[Supplied data Boundary: Start]

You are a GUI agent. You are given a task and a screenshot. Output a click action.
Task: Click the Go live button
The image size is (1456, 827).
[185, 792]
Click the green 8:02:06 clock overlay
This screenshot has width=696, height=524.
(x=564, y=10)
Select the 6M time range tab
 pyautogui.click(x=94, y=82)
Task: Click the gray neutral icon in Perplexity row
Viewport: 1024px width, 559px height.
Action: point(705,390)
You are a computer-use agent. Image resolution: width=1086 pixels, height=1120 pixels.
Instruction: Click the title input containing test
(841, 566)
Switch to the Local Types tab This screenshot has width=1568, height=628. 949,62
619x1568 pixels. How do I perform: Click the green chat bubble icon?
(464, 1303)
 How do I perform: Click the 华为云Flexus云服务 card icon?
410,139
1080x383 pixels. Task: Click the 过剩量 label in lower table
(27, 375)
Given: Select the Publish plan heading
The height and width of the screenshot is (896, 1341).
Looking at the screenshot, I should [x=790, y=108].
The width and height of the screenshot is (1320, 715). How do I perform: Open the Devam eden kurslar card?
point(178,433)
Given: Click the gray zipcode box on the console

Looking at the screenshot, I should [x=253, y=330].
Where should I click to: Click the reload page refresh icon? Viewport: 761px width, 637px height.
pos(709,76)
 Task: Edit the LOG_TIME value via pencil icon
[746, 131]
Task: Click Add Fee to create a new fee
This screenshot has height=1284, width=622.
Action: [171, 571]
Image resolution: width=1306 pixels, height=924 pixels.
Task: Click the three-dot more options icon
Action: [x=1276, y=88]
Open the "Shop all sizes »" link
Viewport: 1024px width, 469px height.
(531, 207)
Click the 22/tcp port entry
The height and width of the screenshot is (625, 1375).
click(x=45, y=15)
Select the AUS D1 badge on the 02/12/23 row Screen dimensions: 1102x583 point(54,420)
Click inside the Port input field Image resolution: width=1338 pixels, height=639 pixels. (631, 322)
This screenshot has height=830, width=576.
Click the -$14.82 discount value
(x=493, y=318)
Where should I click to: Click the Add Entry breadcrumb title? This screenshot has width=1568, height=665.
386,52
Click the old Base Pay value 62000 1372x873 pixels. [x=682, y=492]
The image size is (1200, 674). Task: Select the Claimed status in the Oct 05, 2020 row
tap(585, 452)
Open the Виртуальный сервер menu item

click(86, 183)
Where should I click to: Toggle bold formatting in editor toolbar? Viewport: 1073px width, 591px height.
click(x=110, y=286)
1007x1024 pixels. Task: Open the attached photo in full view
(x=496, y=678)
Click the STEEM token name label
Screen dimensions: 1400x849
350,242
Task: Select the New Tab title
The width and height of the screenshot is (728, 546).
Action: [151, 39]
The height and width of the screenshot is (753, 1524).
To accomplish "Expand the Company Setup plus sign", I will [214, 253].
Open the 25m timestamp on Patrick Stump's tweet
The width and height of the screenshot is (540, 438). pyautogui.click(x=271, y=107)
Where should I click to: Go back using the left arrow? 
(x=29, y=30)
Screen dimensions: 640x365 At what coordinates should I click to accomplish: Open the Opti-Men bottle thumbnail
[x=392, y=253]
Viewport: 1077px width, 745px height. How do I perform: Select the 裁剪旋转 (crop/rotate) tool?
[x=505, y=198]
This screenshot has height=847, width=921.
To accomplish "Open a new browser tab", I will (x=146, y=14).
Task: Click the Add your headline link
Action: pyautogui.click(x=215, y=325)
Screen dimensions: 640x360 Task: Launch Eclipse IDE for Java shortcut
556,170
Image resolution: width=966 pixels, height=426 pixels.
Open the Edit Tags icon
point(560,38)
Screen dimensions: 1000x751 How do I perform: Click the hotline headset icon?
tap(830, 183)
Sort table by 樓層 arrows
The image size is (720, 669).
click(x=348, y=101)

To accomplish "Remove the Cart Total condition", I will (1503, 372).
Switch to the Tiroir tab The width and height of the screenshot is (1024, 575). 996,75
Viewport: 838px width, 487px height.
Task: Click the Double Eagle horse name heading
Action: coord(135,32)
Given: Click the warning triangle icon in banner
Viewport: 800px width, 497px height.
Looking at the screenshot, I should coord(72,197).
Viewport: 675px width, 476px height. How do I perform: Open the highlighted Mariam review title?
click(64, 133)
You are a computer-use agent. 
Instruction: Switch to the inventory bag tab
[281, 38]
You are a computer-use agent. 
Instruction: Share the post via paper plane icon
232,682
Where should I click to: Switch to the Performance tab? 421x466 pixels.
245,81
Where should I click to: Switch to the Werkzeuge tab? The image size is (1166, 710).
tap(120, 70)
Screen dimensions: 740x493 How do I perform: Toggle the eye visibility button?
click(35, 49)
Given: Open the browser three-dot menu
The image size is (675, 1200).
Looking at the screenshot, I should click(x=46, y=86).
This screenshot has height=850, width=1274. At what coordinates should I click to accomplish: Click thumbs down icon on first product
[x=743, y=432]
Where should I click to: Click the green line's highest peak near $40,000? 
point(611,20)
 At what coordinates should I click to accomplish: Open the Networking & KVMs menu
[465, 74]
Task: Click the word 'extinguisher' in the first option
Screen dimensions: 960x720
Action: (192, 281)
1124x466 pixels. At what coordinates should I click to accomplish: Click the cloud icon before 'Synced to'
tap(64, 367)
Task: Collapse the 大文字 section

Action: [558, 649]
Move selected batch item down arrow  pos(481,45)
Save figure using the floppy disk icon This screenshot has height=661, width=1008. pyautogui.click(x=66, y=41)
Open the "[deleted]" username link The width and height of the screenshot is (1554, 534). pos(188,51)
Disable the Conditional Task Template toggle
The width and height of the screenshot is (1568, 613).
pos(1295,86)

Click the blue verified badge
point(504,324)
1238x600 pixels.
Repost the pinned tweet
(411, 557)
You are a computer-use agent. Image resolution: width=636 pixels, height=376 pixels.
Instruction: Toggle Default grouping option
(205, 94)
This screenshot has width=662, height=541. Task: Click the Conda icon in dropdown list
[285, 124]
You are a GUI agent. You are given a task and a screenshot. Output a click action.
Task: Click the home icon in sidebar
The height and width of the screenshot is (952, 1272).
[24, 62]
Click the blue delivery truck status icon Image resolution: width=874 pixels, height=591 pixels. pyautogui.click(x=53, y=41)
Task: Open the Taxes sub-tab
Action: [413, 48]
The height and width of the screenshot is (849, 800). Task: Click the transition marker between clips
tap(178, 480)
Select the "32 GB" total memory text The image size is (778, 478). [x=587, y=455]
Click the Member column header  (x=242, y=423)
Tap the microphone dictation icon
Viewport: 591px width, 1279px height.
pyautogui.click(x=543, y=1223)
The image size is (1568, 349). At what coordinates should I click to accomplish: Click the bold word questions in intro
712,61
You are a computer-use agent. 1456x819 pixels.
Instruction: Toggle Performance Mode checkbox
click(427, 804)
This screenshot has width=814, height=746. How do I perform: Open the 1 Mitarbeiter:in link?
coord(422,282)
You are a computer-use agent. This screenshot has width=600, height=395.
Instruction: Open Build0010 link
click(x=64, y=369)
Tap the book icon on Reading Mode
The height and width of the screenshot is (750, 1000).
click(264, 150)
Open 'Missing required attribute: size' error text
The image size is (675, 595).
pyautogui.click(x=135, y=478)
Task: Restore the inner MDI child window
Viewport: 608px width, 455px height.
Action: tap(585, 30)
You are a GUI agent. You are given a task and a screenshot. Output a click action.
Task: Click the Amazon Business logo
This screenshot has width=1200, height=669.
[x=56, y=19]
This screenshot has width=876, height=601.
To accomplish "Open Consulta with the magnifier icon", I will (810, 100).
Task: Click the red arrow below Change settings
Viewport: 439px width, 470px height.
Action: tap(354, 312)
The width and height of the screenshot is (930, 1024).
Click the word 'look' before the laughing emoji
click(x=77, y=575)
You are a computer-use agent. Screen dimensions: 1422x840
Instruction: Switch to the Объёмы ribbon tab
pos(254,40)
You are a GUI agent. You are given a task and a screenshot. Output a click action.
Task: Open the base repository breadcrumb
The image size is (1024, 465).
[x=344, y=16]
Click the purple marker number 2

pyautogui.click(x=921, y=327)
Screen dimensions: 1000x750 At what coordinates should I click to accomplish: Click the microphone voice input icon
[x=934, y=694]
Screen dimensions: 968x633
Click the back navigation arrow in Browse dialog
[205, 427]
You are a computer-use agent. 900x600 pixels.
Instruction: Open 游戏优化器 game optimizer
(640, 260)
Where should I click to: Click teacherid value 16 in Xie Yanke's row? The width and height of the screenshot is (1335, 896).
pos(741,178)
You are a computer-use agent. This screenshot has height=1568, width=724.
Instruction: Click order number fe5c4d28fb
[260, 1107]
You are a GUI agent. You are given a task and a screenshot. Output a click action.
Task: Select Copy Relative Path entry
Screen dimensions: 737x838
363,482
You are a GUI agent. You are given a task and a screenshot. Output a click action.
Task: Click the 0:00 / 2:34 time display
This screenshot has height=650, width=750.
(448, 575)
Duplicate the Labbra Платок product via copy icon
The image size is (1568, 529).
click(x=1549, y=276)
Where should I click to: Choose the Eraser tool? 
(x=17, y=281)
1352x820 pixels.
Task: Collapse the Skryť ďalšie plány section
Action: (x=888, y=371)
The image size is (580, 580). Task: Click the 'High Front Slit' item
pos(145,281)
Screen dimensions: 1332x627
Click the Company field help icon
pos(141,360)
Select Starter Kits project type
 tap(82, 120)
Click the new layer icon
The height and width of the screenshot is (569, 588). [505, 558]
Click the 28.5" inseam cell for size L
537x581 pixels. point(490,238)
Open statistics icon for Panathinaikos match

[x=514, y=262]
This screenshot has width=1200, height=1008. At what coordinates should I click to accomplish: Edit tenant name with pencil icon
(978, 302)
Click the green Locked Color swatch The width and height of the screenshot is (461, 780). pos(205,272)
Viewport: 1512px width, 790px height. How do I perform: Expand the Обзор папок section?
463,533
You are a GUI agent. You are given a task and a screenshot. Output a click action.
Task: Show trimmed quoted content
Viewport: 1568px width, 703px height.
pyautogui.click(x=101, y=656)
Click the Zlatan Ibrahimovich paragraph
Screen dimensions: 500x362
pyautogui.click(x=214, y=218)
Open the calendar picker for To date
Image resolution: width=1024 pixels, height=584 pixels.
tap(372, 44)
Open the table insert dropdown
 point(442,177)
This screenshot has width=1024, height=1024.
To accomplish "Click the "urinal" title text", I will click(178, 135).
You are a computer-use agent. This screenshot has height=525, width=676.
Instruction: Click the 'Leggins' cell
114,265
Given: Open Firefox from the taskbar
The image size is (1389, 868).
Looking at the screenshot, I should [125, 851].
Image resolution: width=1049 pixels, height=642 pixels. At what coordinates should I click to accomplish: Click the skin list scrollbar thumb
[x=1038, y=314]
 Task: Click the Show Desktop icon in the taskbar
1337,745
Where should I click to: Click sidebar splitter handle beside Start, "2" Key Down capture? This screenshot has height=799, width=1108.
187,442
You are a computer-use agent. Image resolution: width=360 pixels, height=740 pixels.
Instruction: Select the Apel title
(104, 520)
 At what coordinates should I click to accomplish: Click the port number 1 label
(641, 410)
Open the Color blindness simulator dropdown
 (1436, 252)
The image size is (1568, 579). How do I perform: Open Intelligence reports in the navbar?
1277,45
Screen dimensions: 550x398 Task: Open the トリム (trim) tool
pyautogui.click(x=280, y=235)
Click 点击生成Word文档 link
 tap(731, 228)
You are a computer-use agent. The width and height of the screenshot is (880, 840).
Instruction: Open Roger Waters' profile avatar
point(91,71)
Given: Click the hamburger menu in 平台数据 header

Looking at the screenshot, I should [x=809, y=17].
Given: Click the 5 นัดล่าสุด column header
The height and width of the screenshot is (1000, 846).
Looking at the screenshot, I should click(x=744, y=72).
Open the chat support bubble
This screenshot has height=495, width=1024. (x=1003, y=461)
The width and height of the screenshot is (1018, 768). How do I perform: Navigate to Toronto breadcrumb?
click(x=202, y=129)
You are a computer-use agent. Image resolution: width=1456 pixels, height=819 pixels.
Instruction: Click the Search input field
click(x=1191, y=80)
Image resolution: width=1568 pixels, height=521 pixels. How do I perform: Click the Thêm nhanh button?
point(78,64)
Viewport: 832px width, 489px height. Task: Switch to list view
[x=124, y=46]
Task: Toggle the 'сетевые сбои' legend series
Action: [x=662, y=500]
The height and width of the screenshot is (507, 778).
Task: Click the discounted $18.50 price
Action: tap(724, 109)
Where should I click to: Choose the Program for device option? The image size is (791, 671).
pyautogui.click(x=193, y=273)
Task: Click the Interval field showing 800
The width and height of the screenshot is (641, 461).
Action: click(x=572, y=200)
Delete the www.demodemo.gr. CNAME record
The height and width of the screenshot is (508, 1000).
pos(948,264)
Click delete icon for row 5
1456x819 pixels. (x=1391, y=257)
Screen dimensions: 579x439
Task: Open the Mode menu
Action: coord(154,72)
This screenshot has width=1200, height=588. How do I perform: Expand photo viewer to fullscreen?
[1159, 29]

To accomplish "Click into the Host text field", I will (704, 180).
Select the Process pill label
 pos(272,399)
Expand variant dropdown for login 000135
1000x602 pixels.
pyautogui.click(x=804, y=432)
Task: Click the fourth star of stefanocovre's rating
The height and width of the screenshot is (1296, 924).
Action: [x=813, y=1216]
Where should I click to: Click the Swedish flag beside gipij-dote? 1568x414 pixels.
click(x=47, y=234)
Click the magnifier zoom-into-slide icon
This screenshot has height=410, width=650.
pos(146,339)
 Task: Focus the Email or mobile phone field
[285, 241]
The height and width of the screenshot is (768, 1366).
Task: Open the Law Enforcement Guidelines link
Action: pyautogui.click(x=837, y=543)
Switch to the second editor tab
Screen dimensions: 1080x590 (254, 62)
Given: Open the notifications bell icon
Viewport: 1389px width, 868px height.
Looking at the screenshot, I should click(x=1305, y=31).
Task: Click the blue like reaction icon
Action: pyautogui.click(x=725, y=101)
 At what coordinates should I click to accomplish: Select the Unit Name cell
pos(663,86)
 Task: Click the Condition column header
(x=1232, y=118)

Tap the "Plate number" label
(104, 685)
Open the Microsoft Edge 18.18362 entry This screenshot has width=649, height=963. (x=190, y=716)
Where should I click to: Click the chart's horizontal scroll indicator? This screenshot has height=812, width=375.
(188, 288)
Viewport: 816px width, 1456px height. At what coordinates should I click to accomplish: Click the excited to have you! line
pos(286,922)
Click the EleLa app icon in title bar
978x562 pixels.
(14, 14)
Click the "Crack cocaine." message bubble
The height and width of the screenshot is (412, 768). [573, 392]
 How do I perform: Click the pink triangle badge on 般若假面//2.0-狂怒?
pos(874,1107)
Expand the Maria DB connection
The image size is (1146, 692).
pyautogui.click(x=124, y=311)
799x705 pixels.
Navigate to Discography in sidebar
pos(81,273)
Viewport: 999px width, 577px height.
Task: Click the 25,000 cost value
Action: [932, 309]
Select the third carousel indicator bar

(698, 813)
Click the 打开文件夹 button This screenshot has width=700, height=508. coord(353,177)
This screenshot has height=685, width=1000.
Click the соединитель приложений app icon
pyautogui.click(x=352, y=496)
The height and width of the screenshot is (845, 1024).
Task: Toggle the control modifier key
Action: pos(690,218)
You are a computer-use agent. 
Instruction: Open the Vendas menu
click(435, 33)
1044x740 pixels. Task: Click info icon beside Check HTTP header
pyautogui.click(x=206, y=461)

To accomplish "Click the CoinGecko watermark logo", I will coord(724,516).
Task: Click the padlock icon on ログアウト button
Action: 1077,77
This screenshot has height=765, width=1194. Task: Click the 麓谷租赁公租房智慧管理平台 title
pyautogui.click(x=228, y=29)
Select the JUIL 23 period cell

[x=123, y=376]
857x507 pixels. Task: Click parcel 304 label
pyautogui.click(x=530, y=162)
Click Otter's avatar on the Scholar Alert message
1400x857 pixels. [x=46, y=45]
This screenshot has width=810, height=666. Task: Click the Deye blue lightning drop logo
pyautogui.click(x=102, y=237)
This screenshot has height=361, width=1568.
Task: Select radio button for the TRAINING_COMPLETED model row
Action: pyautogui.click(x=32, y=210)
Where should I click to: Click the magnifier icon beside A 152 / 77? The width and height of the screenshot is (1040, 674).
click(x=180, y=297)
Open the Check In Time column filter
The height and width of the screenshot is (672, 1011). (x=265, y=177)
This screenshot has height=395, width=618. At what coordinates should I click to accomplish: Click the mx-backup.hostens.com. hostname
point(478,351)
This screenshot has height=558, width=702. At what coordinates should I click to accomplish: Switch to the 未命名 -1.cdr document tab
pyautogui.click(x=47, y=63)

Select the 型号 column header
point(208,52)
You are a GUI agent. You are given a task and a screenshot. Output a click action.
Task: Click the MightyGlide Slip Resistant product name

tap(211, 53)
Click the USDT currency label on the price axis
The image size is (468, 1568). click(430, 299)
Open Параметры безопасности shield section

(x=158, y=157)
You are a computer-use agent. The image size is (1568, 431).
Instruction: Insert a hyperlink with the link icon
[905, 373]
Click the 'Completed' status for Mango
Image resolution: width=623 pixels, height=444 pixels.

[Supplied data Boundary: End]

» Action item:
From the listing above, return the lines starting at the one with "You are a computer-use agent. Screen" and ending at the one with "has height=1568, width=724.", both kept, exactly as they appear and nothing more.

» Output of the exercise:
You are a computer-use agent. Screen dimensions: 1422x840
Instruction: Switch to the Объёмы ribbon tab
pos(254,40)
You are a GUI agent. You are given a task and a screenshot. Output a click action.
Task: Open the base repository breadcrumb
The image size is (1024, 465).
[x=344, y=16]
Click the purple marker number 2

pyautogui.click(x=921, y=327)
Screen dimensions: 1000x750 At what coordinates should I click to accomplish: Click the microphone voice input icon
[x=934, y=694]
Screen dimensions: 968x633
Click the back navigation arrow in Browse dialog
[205, 427]
You are a computer-use agent. 900x600 pixels.
Instruction: Open 游戏优化器 game optimizer
(640, 260)
Where should I click to: Click teacherid value 16 in Xie Yanke's row? The width and height of the screenshot is (1335, 896).
pos(741,178)
You are a computer-use agent. This screenshot has height=1568, width=724.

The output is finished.